▶ _WORK REQUEST_: All entries must be transcribed exactly, down to the last character.

Pixel coordinate grounding data:

----

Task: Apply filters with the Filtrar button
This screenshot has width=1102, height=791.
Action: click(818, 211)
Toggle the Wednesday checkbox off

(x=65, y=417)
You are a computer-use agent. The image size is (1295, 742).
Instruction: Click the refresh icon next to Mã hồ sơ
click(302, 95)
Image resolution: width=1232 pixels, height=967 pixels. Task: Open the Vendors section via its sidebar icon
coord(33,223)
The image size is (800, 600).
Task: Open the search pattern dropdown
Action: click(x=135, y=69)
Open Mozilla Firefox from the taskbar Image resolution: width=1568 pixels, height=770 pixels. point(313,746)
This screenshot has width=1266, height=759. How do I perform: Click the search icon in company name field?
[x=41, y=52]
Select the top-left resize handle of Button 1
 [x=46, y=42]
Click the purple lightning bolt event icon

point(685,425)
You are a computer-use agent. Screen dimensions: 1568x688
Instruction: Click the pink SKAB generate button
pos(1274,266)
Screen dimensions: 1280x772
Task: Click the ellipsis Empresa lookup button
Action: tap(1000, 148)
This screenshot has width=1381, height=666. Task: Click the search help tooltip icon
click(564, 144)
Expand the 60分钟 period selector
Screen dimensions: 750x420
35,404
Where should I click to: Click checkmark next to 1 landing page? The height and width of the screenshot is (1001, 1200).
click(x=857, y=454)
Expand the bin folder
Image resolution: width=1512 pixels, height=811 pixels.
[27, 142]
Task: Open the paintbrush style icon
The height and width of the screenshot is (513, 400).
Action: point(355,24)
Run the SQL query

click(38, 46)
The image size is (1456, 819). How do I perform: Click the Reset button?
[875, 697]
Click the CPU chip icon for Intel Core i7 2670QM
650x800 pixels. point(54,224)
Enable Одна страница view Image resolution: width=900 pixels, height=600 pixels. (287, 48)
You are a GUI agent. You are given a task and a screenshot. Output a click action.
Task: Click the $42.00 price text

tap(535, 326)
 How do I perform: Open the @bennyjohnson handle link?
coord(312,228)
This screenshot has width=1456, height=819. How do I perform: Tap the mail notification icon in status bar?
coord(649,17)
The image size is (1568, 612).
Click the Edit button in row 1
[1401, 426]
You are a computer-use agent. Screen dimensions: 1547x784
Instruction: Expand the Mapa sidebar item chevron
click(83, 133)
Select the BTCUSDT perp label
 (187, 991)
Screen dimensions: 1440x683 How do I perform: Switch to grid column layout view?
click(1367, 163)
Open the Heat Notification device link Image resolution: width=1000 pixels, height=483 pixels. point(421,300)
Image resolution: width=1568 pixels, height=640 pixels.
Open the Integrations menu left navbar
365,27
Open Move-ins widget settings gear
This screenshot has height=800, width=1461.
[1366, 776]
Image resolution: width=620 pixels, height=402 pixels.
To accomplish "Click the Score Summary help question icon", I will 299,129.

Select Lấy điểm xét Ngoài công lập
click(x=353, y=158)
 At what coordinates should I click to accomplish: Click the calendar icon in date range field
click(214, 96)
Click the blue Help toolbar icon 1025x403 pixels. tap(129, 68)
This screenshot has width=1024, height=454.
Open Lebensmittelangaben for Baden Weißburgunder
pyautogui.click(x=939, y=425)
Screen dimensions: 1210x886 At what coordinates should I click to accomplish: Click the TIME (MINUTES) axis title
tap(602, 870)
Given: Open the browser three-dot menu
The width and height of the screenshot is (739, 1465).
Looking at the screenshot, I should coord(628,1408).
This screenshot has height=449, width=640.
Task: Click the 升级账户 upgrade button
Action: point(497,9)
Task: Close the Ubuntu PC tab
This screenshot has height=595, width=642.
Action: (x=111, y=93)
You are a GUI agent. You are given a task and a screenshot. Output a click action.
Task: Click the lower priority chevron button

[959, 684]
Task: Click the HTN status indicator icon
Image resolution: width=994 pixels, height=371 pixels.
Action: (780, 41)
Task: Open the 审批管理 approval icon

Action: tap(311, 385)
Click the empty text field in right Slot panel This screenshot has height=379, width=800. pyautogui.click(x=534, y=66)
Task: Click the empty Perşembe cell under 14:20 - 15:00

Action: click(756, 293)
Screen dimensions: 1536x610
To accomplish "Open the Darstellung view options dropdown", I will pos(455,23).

----

▶ _OUTPUT BELOW_:
Task: Apply filters with the Filtrar button
This screenshot has width=1102, height=791.
Action: click(818, 211)
Toggle the Wednesday checkbox off

(x=65, y=417)
You are a computer-use agent. The image size is (1295, 742).
Instruction: Click the refresh icon next to Mã hồ sơ
click(302, 95)
Image resolution: width=1232 pixels, height=967 pixels. Task: Open the Vendors section via its sidebar icon
coord(33,223)
The image size is (800, 600).
Task: Open the search pattern dropdown
Action: click(x=135, y=69)
Open Mozilla Firefox from the taskbar Image resolution: width=1568 pixels, height=770 pixels. point(313,746)
This screenshot has width=1266, height=759. How do I perform: Click the search icon in company name field?
[x=41, y=52]
Select the top-left resize handle of Button 1
 [x=46, y=42]
Click the purple lightning bolt event icon

point(685,425)
You are a computer-use agent. Screen dimensions: 1568x688
Instruction: Click the pink SKAB generate button
pos(1274,266)
Screen dimensions: 1280x772
Task: Click the ellipsis Empresa lookup button
Action: tap(1000, 148)
This screenshot has width=1381, height=666. Task: Click the search help tooltip icon
click(564, 144)
Expand the 60分钟 period selector
Screen dimensions: 750x420
35,404
Where should I click to: Click checkmark next to 1 landing page? The height and width of the screenshot is (1001, 1200).
click(x=857, y=454)
Expand the bin folder
Image resolution: width=1512 pixels, height=811 pixels.
[27, 142]
Task: Open the paintbrush style icon
The height and width of the screenshot is (513, 400).
Action: point(355,24)
Run the SQL query

click(38, 46)
The image size is (1456, 819). How do I perform: Click the Reset button?
[875, 697]
Click the CPU chip icon for Intel Core i7 2670QM
650x800 pixels. point(54,224)
Enable Одна страница view Image resolution: width=900 pixels, height=600 pixels. (287, 48)
You are a GUI agent. You are given a task and a screenshot. Output a click action.
Task: Click the $42.00 price text

tap(535, 326)
 How do I perform: Open the @bennyjohnson handle link?
coord(312,228)
This screenshot has width=1456, height=819. How do I perform: Tap the mail notification icon in status bar?
coord(649,17)
The image size is (1568, 612).
Click the Edit button in row 1
[1401, 426]
You are a computer-use agent. Screen dimensions: 1547x784
Instruction: Expand the Mapa sidebar item chevron
click(83, 133)
Select the BTCUSDT perp label
 (187, 991)
Screen dimensions: 1440x683 How do I perform: Switch to grid column layout view?
click(1367, 163)
Open the Heat Notification device link Image resolution: width=1000 pixels, height=483 pixels. point(421,300)
Image resolution: width=1568 pixels, height=640 pixels.
Open the Integrations menu left navbar
365,27
Open Move-ins widget settings gear
This screenshot has height=800, width=1461.
[1366, 776]
Image resolution: width=620 pixels, height=402 pixels.
To accomplish "Click the Score Summary help question icon", I will 299,129.

Select Lấy điểm xét Ngoài công lập
click(x=353, y=158)
 At what coordinates should I click to accomplish: Click the calendar icon in date range field
click(214, 96)
Click the blue Help toolbar icon 1025x403 pixels. tap(129, 68)
This screenshot has width=1024, height=454.
Open Lebensmittelangaben for Baden Weißburgunder
pyautogui.click(x=939, y=425)
Screen dimensions: 1210x886 At what coordinates should I click to accomplish: Click the TIME (MINUTES) axis title
tap(602, 870)
Given: Open the browser three-dot menu
The width and height of the screenshot is (739, 1465).
Looking at the screenshot, I should coord(628,1408).
This screenshot has height=449, width=640.
Task: Click the 升级账户 upgrade button
Action: point(497,9)
Task: Close the Ubuntu PC tab
This screenshot has height=595, width=642.
Action: (x=111, y=93)
You are a GUI agent. You are given a task and a screenshot. Output a click action.
Task: Click the lower priority chevron button

[959, 684]
Task: Click the HTN status indicator icon
Image resolution: width=994 pixels, height=371 pixels.
Action: (780, 41)
Task: Open the 审批管理 approval icon

Action: tap(311, 385)
Click the empty text field in right Slot panel This screenshot has height=379, width=800. pyautogui.click(x=534, y=66)
Task: Click the empty Perşembe cell under 14:20 - 15:00

Action: click(756, 293)
Screen dimensions: 1536x610
To accomplish "Open the Darstellung view options dropdown", I will pos(455,23).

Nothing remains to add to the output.